#### Task requirements
Please swap "Druckversion" for "Printversion" in the items below, from the line containing "PRINT (412, 97)" down to the line containing "Formación [menuitem] (463, 71)", and give those lines again with everything else unchanged.

* start Dataset extract *

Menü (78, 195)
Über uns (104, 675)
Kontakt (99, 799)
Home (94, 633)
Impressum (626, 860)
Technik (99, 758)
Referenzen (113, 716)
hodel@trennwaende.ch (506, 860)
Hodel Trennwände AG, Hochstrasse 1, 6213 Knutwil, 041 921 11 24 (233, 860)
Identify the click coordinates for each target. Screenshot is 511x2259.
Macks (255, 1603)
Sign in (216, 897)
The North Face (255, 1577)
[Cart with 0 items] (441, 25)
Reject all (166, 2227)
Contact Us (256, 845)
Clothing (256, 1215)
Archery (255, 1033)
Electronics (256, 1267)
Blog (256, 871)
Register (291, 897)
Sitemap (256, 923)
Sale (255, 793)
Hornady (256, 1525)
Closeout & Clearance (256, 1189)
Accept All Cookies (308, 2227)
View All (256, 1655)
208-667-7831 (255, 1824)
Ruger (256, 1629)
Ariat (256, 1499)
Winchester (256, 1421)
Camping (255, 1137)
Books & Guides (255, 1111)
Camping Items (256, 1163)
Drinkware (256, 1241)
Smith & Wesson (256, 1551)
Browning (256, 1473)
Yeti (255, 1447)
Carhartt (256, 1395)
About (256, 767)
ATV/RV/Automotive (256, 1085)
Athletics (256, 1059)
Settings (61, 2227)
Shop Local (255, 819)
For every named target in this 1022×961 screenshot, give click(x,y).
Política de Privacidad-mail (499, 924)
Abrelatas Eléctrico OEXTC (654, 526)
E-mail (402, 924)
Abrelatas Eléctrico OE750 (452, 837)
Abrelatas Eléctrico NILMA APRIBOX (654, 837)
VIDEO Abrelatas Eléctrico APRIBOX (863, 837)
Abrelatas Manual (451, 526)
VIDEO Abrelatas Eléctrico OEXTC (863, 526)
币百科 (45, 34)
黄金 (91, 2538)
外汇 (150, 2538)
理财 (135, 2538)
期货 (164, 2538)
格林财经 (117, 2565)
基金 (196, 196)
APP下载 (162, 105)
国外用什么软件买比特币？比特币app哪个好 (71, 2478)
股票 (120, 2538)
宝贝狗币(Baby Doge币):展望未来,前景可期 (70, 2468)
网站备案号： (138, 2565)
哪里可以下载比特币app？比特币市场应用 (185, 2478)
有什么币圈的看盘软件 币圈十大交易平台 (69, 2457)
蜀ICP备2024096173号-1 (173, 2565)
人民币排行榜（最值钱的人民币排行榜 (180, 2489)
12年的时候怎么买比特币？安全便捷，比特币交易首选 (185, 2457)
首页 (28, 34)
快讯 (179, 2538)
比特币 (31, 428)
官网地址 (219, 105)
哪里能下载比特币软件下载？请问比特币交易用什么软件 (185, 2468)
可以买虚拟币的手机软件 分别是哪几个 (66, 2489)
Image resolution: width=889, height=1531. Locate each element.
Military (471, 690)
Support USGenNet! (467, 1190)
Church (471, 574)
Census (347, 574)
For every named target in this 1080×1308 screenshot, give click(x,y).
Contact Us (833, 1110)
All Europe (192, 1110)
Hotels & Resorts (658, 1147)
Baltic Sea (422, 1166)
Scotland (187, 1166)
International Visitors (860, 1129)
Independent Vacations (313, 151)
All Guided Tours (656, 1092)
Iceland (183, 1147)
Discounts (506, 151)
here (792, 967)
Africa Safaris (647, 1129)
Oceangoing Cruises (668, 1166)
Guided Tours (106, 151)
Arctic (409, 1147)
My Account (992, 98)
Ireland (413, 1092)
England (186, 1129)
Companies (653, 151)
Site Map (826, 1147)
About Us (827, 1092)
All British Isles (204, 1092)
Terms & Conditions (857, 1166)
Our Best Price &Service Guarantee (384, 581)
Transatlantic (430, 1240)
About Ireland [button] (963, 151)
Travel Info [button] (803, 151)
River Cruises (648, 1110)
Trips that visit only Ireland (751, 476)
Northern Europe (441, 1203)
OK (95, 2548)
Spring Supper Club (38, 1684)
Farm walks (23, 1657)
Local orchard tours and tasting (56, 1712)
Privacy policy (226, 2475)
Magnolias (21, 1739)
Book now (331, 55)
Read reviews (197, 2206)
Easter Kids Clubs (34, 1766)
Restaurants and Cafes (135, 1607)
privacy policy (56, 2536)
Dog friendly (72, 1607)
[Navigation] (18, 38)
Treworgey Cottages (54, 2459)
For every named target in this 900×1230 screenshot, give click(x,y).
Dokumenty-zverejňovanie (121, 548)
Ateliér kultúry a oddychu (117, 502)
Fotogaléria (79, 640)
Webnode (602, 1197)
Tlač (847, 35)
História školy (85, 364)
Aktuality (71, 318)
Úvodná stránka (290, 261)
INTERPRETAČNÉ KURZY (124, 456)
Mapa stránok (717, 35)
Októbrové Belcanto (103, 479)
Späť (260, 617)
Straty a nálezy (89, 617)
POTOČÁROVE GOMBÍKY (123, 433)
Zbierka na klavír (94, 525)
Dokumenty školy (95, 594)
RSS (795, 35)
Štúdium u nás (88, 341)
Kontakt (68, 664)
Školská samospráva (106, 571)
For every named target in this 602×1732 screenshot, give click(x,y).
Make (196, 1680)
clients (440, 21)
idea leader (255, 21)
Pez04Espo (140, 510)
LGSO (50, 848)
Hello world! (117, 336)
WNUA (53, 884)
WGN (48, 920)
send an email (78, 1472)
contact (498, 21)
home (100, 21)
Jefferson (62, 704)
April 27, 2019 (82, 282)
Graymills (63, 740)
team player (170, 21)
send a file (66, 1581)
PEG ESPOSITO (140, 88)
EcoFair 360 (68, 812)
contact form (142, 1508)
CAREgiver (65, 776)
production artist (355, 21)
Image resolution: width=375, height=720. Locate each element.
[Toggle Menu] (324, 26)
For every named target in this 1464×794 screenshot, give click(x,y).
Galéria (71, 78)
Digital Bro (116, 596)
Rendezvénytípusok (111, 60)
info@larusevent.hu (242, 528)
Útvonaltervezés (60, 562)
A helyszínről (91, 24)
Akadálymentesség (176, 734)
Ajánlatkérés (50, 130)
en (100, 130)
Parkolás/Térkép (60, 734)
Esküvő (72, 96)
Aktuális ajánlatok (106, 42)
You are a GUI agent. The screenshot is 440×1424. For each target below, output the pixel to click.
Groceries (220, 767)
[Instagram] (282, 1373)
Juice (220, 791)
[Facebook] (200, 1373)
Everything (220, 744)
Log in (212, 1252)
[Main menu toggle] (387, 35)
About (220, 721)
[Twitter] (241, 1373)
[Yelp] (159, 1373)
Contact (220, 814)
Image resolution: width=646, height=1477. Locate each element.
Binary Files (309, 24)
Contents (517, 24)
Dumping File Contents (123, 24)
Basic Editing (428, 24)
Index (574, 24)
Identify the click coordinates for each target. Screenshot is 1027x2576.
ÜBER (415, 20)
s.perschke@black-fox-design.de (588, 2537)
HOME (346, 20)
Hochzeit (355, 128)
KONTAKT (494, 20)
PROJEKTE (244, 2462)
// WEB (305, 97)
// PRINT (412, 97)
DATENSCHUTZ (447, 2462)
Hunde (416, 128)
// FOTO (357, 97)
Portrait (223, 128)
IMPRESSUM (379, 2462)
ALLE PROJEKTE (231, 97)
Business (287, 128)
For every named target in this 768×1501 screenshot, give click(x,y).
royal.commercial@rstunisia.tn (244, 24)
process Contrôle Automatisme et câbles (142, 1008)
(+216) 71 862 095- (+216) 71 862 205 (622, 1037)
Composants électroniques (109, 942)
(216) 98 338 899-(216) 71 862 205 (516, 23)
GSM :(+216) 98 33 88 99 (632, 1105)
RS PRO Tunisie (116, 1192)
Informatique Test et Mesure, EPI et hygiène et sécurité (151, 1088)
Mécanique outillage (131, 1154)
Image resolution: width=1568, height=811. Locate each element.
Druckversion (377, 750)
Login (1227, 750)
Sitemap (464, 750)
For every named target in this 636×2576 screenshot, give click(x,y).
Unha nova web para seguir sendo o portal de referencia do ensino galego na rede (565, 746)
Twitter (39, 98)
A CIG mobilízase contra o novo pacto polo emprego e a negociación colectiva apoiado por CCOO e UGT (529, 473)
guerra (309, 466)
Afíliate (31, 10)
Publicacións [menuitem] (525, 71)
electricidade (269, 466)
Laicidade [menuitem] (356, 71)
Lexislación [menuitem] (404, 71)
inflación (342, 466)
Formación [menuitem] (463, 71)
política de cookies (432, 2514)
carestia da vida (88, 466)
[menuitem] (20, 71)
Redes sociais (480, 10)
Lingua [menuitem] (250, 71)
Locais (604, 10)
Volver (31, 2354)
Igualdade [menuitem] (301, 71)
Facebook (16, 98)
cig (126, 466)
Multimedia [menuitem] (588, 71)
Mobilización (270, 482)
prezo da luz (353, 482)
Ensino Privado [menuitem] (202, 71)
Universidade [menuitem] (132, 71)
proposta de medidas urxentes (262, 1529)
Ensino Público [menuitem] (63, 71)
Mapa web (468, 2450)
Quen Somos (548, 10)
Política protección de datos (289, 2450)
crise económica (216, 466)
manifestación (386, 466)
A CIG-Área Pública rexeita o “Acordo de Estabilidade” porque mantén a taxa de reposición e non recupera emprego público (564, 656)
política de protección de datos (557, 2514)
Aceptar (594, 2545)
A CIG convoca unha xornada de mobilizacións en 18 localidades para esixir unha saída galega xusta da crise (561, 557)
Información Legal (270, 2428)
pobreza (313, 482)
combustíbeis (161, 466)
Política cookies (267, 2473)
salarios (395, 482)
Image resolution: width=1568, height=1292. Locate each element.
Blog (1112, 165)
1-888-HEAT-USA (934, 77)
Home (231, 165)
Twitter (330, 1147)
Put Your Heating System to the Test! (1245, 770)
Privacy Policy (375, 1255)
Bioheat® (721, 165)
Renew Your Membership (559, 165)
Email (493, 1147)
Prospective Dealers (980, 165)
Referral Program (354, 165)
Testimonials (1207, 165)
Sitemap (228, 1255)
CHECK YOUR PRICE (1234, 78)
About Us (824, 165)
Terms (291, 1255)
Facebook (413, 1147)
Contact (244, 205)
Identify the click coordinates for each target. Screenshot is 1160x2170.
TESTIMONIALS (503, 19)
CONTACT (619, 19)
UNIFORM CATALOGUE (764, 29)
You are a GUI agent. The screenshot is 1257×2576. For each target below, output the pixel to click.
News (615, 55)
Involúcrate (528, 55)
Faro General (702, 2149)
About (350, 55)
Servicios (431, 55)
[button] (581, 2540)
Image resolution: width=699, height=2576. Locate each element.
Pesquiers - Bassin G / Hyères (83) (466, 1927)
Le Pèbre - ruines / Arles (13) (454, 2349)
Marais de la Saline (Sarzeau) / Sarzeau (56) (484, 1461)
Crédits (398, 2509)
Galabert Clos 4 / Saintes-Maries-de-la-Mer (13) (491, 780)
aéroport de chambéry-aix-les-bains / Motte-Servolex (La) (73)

* end Dataset extract *

#### The result
// PRINT (412, 97)
DATENSCHUTZ (447, 2462)
Hunde (416, 128)
// FOTO (357, 97)
Portrait (223, 128)
IMPRESSUM (379, 2462)
ALLE PROJEKTE (231, 97)
Business (287, 128)
For every named target in this 768×1501 screenshot, give click(x,y).
royal.commercial@rstunisia.tn (244, 24)
process Contrôle Automatisme et câbles (142, 1008)
(+216) 71 862 095- (+216) 71 862 205 (622, 1037)
Composants électroniques (109, 942)
(216) 98 338 899-(216) 71 862 205 (516, 23)
GSM :(+216) 98 33 88 99 (632, 1105)
RS PRO Tunisie (116, 1192)
Informatique Test et Mesure, EPI et hygiène et sécurité (151, 1088)
Mécanique outillage (131, 1154)
Image resolution: width=1568, height=811. Locate each element.
Printversion (377, 750)
Login (1227, 750)
Sitemap (464, 750)
For every named target in this 636×2576 screenshot, give click(x,y).
Unha nova web para seguir sendo o portal de referencia do ensino galego na rede (565, 746)
Twitter (39, 98)
A CIG mobilízase contra o novo pacto polo emprego e a negociación colectiva apoiado por CCOO e UGT (529, 473)
guerra (309, 466)
Afíliate (31, 10)
Publicacións [menuitem] (525, 71)
electricidade (269, 466)
Laicidade [menuitem] (356, 71)
Lexislación [menuitem] (404, 71)
inflación (342, 466)
Formación [menuitem] (463, 71)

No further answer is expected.